### Aim of the exercise
Every line below should be set down exactly as it appears.
►
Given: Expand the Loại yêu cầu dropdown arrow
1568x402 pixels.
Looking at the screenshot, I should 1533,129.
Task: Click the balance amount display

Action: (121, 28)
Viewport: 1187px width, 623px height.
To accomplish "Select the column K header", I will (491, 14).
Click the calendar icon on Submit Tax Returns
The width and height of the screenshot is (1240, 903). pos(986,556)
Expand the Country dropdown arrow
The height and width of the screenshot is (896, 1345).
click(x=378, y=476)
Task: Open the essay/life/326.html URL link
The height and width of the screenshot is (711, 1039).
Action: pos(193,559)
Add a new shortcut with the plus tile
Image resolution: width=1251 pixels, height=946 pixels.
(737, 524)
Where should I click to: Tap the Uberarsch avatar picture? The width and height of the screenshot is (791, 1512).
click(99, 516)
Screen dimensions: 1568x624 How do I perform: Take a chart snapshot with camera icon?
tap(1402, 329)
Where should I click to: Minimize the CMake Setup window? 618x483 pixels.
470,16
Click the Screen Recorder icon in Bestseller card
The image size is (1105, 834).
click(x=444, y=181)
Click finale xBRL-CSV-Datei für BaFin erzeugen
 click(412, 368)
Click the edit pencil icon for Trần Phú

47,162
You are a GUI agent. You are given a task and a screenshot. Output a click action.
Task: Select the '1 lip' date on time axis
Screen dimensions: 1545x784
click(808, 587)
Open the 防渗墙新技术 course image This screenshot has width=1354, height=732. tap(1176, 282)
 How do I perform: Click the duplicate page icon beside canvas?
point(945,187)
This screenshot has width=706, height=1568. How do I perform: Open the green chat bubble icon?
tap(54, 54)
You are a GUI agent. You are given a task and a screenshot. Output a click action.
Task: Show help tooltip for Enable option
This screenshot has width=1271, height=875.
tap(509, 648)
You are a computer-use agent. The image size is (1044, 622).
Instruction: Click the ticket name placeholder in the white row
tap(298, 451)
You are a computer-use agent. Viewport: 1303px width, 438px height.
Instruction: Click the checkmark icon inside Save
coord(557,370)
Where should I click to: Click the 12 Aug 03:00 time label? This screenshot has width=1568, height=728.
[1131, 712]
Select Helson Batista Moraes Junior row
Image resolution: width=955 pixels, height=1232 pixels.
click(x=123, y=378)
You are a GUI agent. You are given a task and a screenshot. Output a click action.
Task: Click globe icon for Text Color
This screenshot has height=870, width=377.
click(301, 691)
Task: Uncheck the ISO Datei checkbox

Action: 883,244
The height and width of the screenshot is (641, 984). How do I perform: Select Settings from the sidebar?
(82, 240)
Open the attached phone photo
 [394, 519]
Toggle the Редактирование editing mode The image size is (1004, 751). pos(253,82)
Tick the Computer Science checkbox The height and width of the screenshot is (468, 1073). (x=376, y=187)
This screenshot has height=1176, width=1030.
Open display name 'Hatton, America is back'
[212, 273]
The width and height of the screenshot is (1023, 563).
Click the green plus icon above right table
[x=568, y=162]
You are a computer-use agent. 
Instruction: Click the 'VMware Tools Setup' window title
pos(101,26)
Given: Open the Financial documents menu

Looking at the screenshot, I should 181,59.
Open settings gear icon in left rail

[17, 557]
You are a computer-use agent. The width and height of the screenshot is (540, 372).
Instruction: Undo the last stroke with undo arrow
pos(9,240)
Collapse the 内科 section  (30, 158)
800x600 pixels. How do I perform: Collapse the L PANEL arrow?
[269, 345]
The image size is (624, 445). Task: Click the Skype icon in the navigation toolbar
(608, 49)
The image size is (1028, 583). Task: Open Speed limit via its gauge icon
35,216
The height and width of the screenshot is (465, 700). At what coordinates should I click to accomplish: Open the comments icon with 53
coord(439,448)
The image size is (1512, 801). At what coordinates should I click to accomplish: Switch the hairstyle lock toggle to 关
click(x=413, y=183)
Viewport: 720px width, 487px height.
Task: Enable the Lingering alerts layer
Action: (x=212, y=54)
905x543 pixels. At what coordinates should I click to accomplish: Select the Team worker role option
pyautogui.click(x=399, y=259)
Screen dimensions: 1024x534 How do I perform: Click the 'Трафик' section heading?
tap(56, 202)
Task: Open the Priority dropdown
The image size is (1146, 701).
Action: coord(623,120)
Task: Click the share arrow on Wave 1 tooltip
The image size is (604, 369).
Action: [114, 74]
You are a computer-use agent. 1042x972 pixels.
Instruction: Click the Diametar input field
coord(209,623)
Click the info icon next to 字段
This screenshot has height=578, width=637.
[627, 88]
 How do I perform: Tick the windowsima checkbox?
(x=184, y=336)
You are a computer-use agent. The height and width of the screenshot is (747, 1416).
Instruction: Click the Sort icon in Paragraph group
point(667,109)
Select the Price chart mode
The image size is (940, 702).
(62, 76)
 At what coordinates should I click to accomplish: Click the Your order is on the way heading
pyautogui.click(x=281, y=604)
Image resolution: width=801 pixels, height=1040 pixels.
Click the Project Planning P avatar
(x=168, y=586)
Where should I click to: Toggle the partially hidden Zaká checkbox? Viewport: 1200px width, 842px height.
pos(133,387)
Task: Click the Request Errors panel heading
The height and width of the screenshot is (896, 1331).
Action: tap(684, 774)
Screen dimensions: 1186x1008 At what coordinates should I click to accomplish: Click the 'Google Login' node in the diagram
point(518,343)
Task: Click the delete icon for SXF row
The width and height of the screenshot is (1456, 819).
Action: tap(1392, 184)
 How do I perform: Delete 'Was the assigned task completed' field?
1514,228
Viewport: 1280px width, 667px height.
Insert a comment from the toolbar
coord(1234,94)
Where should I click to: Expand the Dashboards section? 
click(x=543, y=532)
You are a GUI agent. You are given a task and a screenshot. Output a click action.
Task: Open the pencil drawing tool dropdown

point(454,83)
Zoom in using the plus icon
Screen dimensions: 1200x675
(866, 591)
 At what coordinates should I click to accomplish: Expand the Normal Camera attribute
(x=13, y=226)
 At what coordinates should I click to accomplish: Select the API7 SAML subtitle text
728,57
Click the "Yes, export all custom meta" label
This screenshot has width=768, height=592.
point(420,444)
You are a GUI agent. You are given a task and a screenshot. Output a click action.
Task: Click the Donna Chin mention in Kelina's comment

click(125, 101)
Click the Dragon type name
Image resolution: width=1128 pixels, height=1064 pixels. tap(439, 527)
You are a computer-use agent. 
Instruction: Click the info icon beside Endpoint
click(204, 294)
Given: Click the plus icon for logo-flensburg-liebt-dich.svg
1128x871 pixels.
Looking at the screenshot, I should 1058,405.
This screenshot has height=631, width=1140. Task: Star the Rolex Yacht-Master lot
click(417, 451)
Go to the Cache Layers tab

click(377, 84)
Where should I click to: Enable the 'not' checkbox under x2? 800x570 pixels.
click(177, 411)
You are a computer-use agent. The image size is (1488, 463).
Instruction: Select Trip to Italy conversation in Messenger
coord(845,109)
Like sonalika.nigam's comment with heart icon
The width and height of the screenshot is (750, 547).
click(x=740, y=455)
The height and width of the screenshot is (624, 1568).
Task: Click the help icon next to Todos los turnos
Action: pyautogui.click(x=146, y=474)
◄
### Reply to the task
Given: Expand the Loại yêu cầu dropdown arrow
1568x402 pixels.
Looking at the screenshot, I should 1533,129.
Task: Click the balance amount display

Action: (121, 28)
Viewport: 1187px width, 623px height.
To accomplish "Select the column K header", I will (491, 14).
Click the calendar icon on Submit Tax Returns
The width and height of the screenshot is (1240, 903). pos(986,556)
Expand the Country dropdown arrow
The height and width of the screenshot is (896, 1345).
click(x=378, y=476)
Task: Open the essay/life/326.html URL link
The height and width of the screenshot is (711, 1039).
Action: pos(193,559)
Add a new shortcut with the plus tile
Image resolution: width=1251 pixels, height=946 pixels.
(737, 524)
Where should I click to: Tap the Uberarsch avatar picture? The width and height of the screenshot is (791, 1512).
click(99, 516)
Screen dimensions: 1568x624 How do I perform: Take a chart snapshot with camera icon?
tap(1402, 329)
Where should I click to: Minimize the CMake Setup window? 618x483 pixels.
470,16
Click the Screen Recorder icon in Bestseller card
The image size is (1105, 834).
click(x=444, y=181)
Click finale xBRL-CSV-Datei für BaFin erzeugen
 click(412, 368)
Click the edit pencil icon for Trần Phú

47,162
You are a GUI agent. You are given a task and a screenshot. Output a click action.
Task: Select the '1 lip' date on time axis
Screen dimensions: 1545x784
click(808, 587)
Open the 防渗墙新技术 course image This screenshot has width=1354, height=732. tap(1176, 282)
 How do I perform: Click the duplicate page icon beside canvas?
point(945,187)
This screenshot has width=706, height=1568. How do I perform: Open the green chat bubble icon?
tap(54, 54)
You are a GUI agent. You are given a task and a screenshot. Output a click action.
Task: Show help tooltip for Enable option
This screenshot has width=1271, height=875.
tap(509, 648)
You are a computer-use agent. The image size is (1044, 622).
Instruction: Click the ticket name placeholder in the white row
tap(298, 451)
You are a computer-use agent. Viewport: 1303px width, 438px height.
Instruction: Click the checkmark icon inside Save
coord(557,370)
Where should I click to: Click the 12 Aug 03:00 time label? This screenshot has width=1568, height=728.
[1131, 712]
Select Helson Batista Moraes Junior row
Image resolution: width=955 pixels, height=1232 pixels.
click(x=123, y=378)
You are a GUI agent. You are given a task and a screenshot. Output a click action.
Task: Click globe icon for Text Color
This screenshot has height=870, width=377.
click(301, 691)
Task: Uncheck the ISO Datei checkbox

Action: 883,244
The height and width of the screenshot is (641, 984). How do I perform: Select Settings from the sidebar?
(82, 240)
Open the attached phone photo
 [394, 519]
Toggle the Редактирование editing mode The image size is (1004, 751). pos(253,82)
Tick the Computer Science checkbox The height and width of the screenshot is (468, 1073). (x=376, y=187)
This screenshot has height=1176, width=1030.
Open display name 'Hatton, America is back'
[212, 273]
The width and height of the screenshot is (1023, 563).
Click the green plus icon above right table
[x=568, y=162]
You are a computer-use agent. 
Instruction: Click the 'VMware Tools Setup' window title
pos(101,26)
Given: Open the Financial documents menu

Looking at the screenshot, I should 181,59.
Open settings gear icon in left rail

[17, 557]
You are a computer-use agent. The width and height of the screenshot is (540, 372).
Instruction: Undo the last stroke with undo arrow
pos(9,240)
Collapse the 内科 section  (30, 158)
800x600 pixels. How do I perform: Collapse the L PANEL arrow?
[269, 345]
The image size is (624, 445). Task: Click the Skype icon in the navigation toolbar
(608, 49)
The image size is (1028, 583). Task: Open Speed limit via its gauge icon
35,216
The height and width of the screenshot is (465, 700). At what coordinates should I click to accomplish: Open the comments icon with 53
coord(439,448)
The image size is (1512, 801). At what coordinates should I click to accomplish: Switch the hairstyle lock toggle to 关
click(x=413, y=183)
Viewport: 720px width, 487px height.
Task: Enable the Lingering alerts layer
Action: (x=212, y=54)
905x543 pixels. At what coordinates should I click to accomplish: Select the Team worker role option
pyautogui.click(x=399, y=259)
Screen dimensions: 1024x534 How do I perform: Click the 'Трафик' section heading?
tap(56, 202)
Task: Open the Priority dropdown
The image size is (1146, 701).
Action: coord(623,120)
Task: Click the share arrow on Wave 1 tooltip
The image size is (604, 369).
Action: [114, 74]
You are a computer-use agent. 1042x972 pixels.
Instruction: Click the Diametar input field
coord(209,623)
Click the info icon next to 字段
This screenshot has height=578, width=637.
[627, 88]
 How do I perform: Tick the windowsima checkbox?
(x=184, y=336)
You are a computer-use agent. The height and width of the screenshot is (747, 1416).
Instruction: Click the Sort icon in Paragraph group
point(667,109)
Select the Price chart mode
The image size is (940, 702).
(62, 76)
 At what coordinates should I click to accomplish: Click the Your order is on the way heading
pyautogui.click(x=281, y=604)
Image resolution: width=801 pixels, height=1040 pixels.
Click the Project Planning P avatar
(x=168, y=586)
Where should I click to: Toggle the partially hidden Zaká checkbox? Viewport: 1200px width, 842px height.
pos(133,387)
Task: Click the Request Errors panel heading
The height and width of the screenshot is (896, 1331).
Action: tap(684, 774)
Screen dimensions: 1186x1008 At what coordinates should I click to accomplish: Click the 'Google Login' node in the diagram
point(518,343)
Task: Click the delete icon for SXF row
The width and height of the screenshot is (1456, 819).
Action: tap(1392, 184)
 How do I perform: Delete 'Was the assigned task completed' field?
1514,228
Viewport: 1280px width, 667px height.
Insert a comment from the toolbar
coord(1234,94)
Where should I click to: Expand the Dashboards section? 
click(x=543, y=532)
You are a GUI agent. You are given a task and a screenshot. Output a click action.
Task: Open the pencil drawing tool dropdown

point(454,83)
Zoom in using the plus icon
Screen dimensions: 1200x675
(866, 591)
 At what coordinates should I click to accomplish: Expand the Normal Camera attribute
(x=13, y=226)
 At what coordinates should I click to accomplish: Select the API7 SAML subtitle text
728,57
Click the "Yes, export all custom meta" label
This screenshot has width=768, height=592.
point(420,444)
You are a GUI agent. You are given a task and a screenshot. Output a click action.
Task: Click the Donna Chin mention in Kelina's comment

click(125, 101)
Click the Dragon type name
Image resolution: width=1128 pixels, height=1064 pixels. tap(439, 527)
You are a computer-use agent. 
Instruction: Click the info icon beside Endpoint
click(204, 294)
Given: Click the plus icon for logo-flensburg-liebt-dich.svg
1128x871 pixels.
Looking at the screenshot, I should 1058,405.
This screenshot has height=631, width=1140. Task: Star the Rolex Yacht-Master lot
click(417, 451)
Go to the Cache Layers tab

click(377, 84)
Where should I click to: Enable the 'not' checkbox under x2? 800x570 pixels.
click(177, 411)
You are a computer-use agent. The image size is (1488, 463).
Instruction: Select Trip to Italy conversation in Messenger
coord(845,109)
Like sonalika.nigam's comment with heart icon
The width and height of the screenshot is (750, 547).
click(x=740, y=455)
The height and width of the screenshot is (624, 1568).
Task: Click the help icon next to Todos los turnos
Action: pyautogui.click(x=146, y=474)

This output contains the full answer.